More and more consumers are taking advantage of mobile banking apps to check their balances, deposit checks, pay bills and, most importantly, to avoid a trip to their local bank branch or ATM. But as they become more popular, the opportunities for cyber thieves to hack into your personal and financial information has also increased
First National Bank’s head of bank apps, Giuseppe Virgillito says that even though they haven’t seen any problems with the banking apps in South Africa, it is possible, particularly when it comes to those apps developed using Android, as it is open source software.
While the banks are taking steps to ensure their own apps are robust, Virgillito suggests these 5 steps consumers can take to protect themselves:
- Always be on guard against cyber-attack.
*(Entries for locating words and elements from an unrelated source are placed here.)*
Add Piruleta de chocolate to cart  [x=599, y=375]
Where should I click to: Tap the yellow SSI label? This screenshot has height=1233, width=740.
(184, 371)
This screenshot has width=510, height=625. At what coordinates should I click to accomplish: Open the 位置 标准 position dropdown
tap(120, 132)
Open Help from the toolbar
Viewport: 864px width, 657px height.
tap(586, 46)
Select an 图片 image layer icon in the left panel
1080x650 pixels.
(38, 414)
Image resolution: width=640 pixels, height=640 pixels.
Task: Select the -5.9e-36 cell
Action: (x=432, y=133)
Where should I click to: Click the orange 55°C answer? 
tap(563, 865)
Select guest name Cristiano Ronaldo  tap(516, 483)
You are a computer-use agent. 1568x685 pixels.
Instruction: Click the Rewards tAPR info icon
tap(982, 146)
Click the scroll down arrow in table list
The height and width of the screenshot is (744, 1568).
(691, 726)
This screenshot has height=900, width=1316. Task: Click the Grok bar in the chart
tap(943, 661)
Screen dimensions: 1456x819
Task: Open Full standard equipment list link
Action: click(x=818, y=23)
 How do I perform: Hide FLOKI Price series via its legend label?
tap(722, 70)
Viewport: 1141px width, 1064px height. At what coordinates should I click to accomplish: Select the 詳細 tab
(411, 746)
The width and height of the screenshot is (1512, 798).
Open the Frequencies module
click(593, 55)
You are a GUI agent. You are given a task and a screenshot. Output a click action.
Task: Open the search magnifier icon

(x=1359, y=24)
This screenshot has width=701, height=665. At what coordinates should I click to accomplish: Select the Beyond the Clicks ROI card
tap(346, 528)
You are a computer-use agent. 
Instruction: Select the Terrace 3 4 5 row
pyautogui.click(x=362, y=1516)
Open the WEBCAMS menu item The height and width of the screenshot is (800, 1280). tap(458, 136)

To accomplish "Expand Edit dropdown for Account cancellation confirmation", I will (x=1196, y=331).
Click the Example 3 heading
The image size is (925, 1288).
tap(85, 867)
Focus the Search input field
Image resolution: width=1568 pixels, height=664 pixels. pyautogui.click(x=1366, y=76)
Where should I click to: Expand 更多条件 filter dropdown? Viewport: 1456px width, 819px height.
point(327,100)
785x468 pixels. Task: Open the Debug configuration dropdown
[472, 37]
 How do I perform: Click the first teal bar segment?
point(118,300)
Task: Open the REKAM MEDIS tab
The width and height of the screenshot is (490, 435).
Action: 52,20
Just like with laptops, logging onto an unsecured Wi-Fi connection isn’t very sensible, especially if you’re going to be working with sensitive information.
- Be careful what content you download and what sites you access from your device.
- Don’t download apps from third party sites – stick to Apple, Google Play or the device manufacturer – Samsung’s app store for instance.
- Make sure you always have an up-to-date version of the operating system on your phone. The same goes for the banking app.
- Don’t jailbreak your device – The term jailbreak means to override your smartphone’s security settings, allowing access to your phone’s operating system’s file system and manager. While this may allow users to download applications that are not approved by Apple, Google or the handset manufacturer, they do open up you phone to serious risk.